The SEC winner is clearly and deservedly in the playoff, so let’s look at the potential competitors for the other three spots:
13-0 Wisconsin, Big Ten title, quality wins over Ohio State and Iowa
12-1 Washington, Pac 12 title, quality wins over USC and Washington State
12-1 Oklahoma, Big 12 title, quality wins over TCU, TCU, Oklahoma State, and Ohio State
12-1 Clemson, ACC title, quality wins over Auburn, Miami, Virginia Tech, and NC State
11-1 Notre Dame, no conference title, quality wins over Miami, USC, Michigan State, and NC State
And now the potential resumes for the SEC runners-up:
12-1 Alabama, no conference title, quality wins over Auburn and Mississippi State
12-1 Georgia, no conference title, quality wins over Notre Dame, Auburn, and Mississippi State
The committee would have to put either one of those teams in ahead of THREE on the first list, despite a clearly weaker resume than all of them. Georgia vs. ND is obviously the closest call, but in the end I think our three top 15 wins to their one and the fact that our loss occurred in week 2 and theirs in week 14 would push us in front.
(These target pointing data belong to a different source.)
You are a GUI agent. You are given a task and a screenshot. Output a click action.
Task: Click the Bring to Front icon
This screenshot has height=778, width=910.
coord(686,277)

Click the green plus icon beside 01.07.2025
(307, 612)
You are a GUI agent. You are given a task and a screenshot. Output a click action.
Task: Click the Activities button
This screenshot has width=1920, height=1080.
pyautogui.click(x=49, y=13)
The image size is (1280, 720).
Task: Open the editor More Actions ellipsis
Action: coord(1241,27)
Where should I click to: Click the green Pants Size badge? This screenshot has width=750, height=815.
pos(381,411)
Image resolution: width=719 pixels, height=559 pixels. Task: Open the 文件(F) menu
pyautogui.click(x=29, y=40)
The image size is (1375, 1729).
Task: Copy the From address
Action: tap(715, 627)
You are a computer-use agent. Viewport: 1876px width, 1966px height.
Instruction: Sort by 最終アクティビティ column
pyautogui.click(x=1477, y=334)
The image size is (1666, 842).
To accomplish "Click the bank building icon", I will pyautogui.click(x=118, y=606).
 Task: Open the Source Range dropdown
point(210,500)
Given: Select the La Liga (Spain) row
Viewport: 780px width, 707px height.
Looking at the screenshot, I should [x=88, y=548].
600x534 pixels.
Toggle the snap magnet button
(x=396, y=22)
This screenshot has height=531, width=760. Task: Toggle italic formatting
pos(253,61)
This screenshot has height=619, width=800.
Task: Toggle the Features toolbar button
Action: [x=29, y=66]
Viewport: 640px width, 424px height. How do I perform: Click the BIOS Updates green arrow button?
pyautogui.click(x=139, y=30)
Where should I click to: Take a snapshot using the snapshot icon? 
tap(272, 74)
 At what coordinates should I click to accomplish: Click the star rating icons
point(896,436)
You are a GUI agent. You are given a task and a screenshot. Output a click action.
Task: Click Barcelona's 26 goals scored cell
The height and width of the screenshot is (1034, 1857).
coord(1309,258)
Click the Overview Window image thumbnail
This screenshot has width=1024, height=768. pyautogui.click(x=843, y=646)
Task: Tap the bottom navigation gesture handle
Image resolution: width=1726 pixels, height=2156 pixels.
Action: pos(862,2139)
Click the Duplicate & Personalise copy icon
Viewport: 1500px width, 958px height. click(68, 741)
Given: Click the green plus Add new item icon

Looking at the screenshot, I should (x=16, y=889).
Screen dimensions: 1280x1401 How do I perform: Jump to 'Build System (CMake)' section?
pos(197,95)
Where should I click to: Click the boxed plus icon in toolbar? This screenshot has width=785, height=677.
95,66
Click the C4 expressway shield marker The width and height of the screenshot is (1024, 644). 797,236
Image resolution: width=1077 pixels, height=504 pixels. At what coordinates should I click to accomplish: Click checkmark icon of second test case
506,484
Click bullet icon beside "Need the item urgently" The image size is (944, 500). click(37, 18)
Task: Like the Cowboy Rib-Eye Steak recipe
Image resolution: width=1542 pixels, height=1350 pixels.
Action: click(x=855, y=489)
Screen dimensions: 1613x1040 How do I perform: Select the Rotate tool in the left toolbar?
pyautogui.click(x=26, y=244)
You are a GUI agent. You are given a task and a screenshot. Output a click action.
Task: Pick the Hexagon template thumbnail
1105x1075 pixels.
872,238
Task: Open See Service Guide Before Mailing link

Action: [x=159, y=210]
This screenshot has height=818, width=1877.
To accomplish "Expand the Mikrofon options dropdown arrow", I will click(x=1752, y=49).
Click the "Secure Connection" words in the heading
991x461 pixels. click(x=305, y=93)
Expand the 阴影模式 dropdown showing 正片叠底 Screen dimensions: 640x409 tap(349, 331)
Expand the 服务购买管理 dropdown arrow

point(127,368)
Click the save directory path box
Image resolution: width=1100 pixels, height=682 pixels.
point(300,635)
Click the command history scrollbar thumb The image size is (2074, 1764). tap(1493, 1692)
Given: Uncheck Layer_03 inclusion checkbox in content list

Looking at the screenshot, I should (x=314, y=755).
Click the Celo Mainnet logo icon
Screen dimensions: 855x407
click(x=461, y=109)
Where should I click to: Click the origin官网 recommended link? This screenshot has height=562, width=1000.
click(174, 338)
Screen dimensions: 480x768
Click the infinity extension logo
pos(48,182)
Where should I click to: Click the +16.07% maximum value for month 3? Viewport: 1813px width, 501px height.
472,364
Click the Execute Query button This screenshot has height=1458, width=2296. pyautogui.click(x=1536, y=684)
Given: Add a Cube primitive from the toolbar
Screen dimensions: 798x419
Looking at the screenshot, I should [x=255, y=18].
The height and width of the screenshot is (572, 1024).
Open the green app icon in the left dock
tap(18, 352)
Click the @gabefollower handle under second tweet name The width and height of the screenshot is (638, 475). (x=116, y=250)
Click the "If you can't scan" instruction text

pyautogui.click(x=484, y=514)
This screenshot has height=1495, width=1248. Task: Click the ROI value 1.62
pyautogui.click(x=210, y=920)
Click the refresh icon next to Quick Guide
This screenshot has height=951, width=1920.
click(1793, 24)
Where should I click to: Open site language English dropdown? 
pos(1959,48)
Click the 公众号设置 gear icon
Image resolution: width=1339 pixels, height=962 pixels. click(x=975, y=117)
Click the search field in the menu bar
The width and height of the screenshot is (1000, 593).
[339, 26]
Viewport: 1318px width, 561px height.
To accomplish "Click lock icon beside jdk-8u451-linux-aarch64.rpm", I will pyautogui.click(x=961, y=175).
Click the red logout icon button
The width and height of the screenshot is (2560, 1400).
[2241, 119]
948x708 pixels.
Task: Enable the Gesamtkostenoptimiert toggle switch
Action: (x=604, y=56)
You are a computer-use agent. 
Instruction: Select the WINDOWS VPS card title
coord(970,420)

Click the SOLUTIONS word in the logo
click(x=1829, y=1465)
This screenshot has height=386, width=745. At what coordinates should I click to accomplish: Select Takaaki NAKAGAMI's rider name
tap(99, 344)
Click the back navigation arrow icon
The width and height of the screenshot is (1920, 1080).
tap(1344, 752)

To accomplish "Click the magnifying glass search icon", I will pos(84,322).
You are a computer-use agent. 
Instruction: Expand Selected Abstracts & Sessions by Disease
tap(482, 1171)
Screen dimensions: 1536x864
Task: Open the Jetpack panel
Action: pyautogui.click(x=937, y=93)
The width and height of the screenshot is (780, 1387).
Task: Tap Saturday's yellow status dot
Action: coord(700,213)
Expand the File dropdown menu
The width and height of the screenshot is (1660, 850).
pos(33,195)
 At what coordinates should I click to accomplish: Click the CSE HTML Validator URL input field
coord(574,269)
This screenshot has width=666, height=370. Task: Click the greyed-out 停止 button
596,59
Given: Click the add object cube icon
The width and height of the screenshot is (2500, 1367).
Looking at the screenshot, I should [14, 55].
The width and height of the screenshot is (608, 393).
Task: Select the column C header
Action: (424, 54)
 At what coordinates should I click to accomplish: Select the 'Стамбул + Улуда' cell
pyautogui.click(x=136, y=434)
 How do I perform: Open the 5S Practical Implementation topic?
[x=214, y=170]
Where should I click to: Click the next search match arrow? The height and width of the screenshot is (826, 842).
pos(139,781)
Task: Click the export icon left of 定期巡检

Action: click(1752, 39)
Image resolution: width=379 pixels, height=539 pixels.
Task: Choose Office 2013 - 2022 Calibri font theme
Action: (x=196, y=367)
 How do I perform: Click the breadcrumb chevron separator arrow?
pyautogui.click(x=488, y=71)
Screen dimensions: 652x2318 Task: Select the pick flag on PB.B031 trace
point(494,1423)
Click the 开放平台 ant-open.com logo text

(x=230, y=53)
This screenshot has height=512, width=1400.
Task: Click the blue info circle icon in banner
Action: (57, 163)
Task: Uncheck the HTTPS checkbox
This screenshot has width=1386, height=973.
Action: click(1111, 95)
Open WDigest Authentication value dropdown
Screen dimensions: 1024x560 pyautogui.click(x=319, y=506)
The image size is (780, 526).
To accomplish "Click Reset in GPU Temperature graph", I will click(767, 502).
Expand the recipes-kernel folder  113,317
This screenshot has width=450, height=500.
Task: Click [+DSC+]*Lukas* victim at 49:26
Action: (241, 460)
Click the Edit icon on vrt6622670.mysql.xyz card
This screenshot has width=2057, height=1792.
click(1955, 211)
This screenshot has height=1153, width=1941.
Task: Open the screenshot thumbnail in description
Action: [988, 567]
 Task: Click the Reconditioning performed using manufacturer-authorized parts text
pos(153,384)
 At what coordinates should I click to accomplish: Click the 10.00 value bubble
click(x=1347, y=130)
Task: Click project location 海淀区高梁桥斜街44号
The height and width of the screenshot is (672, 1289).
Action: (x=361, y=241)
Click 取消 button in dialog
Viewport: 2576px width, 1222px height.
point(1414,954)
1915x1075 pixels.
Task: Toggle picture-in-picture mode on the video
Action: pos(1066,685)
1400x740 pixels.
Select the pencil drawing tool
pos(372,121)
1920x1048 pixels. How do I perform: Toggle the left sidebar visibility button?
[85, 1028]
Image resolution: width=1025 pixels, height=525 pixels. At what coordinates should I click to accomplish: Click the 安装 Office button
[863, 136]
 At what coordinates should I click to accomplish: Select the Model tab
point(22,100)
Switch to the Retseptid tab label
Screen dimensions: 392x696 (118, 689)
Regardless, if the SEC runner-up gets in, the committee would basically be saying “we think this team is better than you despite your conference championship, stronger schedule, and better group of quality wins.” It doesn’t compute.
And the more I think about it, I’m not even 100% sure Auburn would look that impressive. 8-4 with probably only 1 win over a ranked team? If they get blown out by both Bama and Georgia, I think they fall out of the top 20.
Just so happy to point out a nit:
Ohio State (-9, 7-2, 55-24 W at Iowa) should be a “L”
They deserve everything they get! Bwahahahaha….
(Let’s see if this works, I’m a tad rusty…)
Anyone seen this pre-Miami hype video from ND? It’s awesome
https://youtu.be/cNvdhbJnwZY
This is shaping up to be a huge game. I hope the team hates Miami as much as I do
I have gotten this from two friends already; which makes me hope it’s going viral among ND fans.
These comments from my buddy (and former rhythm guitar, keyboardist, and vocalist from our Farley Hall boys band, yes grandkids, there was a day when…) David James:
“This is a great song from the 1916 Irish Revolution – Oro se do bheatha ‘bhaile- go to this site for translations:
http://www.irishmusicdaily.com/oro-se-do-bheatha-bhaile-translations
“Spring,” in the chorus, refers to Easter when the “rising” took place, and the “welcome home” refers to exiles, mostly Americans, who went back to help fight in the revolution.
The words “Gráinne Mhaol” refer to the semi-mythical Gráinne O’Mally, a legendary pirate in Irish early history. The last verse says, “May it please God that we might see, even if we only live for weeks after, Gráinne Mhaol and a thousand warriors routing all the foreigners.”
Anyway, David is still in South Bend and you can catch him playing Irish music at Fiddler’s Hearth every now and then, also on a radio show he hosts on Wednesday evenings, I believe. In the meantime:
May it please God that we might see 33 warriors routing all the Hurricanes!
You just gave me another reason to go to Fiddlers!